═════ GIVEN RECORDS

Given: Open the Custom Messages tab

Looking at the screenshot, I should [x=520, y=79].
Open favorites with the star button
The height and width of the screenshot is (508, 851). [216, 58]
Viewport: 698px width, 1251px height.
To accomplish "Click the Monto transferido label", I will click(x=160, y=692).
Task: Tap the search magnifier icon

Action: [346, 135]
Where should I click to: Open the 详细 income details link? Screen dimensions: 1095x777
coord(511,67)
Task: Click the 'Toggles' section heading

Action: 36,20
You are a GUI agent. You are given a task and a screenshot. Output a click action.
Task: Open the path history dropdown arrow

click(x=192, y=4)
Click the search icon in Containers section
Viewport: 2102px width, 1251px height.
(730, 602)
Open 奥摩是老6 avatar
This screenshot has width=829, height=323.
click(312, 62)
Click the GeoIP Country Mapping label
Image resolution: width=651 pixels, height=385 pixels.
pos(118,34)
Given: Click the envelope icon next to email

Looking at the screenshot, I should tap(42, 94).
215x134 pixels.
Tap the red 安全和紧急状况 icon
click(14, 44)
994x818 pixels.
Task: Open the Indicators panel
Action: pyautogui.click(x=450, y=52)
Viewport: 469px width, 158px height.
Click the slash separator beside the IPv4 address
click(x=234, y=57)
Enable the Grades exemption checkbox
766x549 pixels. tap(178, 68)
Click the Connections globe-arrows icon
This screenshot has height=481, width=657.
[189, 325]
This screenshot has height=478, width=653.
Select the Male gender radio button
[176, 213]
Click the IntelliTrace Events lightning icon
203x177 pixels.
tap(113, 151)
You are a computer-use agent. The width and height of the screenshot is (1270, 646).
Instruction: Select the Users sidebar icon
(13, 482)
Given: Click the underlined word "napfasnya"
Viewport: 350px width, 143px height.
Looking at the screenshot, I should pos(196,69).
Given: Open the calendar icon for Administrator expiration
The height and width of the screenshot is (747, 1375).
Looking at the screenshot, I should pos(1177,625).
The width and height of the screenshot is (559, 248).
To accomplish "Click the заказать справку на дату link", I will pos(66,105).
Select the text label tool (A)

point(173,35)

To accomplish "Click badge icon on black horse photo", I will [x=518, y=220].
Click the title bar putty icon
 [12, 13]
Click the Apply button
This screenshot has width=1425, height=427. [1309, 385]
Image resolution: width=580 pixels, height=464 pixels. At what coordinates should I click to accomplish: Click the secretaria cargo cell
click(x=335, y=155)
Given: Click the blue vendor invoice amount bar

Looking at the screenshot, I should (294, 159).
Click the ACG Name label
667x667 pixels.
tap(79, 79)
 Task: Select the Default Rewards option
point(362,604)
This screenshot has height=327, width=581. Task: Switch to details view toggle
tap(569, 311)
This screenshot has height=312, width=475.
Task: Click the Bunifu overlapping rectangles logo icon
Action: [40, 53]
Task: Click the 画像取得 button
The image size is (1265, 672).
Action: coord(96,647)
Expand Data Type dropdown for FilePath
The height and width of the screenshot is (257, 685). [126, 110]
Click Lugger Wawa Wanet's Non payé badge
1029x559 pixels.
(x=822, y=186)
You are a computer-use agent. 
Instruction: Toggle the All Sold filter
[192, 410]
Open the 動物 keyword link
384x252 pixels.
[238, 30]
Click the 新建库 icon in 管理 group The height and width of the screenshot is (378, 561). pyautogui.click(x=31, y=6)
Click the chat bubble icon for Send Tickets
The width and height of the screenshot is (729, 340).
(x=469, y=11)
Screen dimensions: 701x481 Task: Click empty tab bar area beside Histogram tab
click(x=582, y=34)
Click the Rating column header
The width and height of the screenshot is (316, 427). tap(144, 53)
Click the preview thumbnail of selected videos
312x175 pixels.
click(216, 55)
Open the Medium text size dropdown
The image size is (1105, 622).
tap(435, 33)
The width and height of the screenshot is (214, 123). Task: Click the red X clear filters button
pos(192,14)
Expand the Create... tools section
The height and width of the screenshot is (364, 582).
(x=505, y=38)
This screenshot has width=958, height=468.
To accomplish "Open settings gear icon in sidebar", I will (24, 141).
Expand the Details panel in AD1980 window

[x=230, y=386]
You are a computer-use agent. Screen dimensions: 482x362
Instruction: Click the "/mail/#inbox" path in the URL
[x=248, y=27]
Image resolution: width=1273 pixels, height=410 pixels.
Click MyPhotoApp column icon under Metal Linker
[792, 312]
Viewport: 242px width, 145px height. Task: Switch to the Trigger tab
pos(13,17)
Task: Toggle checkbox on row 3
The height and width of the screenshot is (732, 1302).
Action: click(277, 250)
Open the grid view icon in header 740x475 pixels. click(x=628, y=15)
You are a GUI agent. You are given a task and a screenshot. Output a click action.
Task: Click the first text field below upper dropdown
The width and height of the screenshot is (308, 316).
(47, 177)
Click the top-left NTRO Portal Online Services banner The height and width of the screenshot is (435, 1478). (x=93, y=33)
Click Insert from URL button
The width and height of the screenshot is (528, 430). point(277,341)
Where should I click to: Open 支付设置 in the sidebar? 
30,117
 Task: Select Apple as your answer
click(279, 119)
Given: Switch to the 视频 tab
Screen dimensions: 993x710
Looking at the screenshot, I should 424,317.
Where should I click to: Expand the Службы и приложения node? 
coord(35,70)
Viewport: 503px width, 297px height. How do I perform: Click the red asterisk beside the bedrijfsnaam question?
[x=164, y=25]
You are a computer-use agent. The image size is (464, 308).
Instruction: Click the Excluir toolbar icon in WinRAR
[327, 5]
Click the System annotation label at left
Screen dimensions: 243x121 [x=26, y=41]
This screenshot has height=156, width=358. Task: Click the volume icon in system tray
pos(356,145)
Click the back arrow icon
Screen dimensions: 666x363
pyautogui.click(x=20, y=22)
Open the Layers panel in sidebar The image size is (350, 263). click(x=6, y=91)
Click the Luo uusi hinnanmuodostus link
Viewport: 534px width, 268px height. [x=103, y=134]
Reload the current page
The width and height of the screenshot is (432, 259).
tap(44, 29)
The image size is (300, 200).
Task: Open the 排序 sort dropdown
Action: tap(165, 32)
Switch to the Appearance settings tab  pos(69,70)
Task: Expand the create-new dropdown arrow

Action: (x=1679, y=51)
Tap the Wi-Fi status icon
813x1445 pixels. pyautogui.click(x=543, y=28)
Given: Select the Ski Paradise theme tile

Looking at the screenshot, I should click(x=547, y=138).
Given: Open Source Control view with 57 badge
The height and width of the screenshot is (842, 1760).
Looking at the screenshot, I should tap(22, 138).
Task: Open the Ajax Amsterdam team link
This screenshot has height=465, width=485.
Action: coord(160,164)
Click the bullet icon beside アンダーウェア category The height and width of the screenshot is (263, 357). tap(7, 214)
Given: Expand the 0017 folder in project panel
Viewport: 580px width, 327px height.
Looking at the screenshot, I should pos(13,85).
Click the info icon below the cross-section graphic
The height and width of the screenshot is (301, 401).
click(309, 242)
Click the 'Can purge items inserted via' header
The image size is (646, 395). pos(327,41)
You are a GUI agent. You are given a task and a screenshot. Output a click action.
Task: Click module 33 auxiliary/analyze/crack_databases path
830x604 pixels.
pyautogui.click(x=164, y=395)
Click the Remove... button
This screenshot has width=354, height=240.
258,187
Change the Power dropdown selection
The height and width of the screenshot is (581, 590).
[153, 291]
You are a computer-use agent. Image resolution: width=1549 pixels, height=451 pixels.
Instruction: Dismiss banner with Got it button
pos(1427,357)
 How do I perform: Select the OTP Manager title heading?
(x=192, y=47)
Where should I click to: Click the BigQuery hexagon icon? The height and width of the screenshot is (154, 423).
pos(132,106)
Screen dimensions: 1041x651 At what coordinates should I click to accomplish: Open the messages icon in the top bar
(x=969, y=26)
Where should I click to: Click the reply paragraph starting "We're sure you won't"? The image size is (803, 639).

══════════

INSTRUCTIONS FOR THE TASK: Check every line above for the string "will" and copy those that have it.

REPLY TO THE EXERCISE:
To accomplish "Click the Monto transferido label", I will click(x=160, y=692).
To accomplish "Click the заказать справку на дату link", I will pos(66,105).
To accomplish "Click badge icon on black horse photo", I will [x=518, y=220].
To accomplish "Open settings gear icon in sidebar", I will (24, 141).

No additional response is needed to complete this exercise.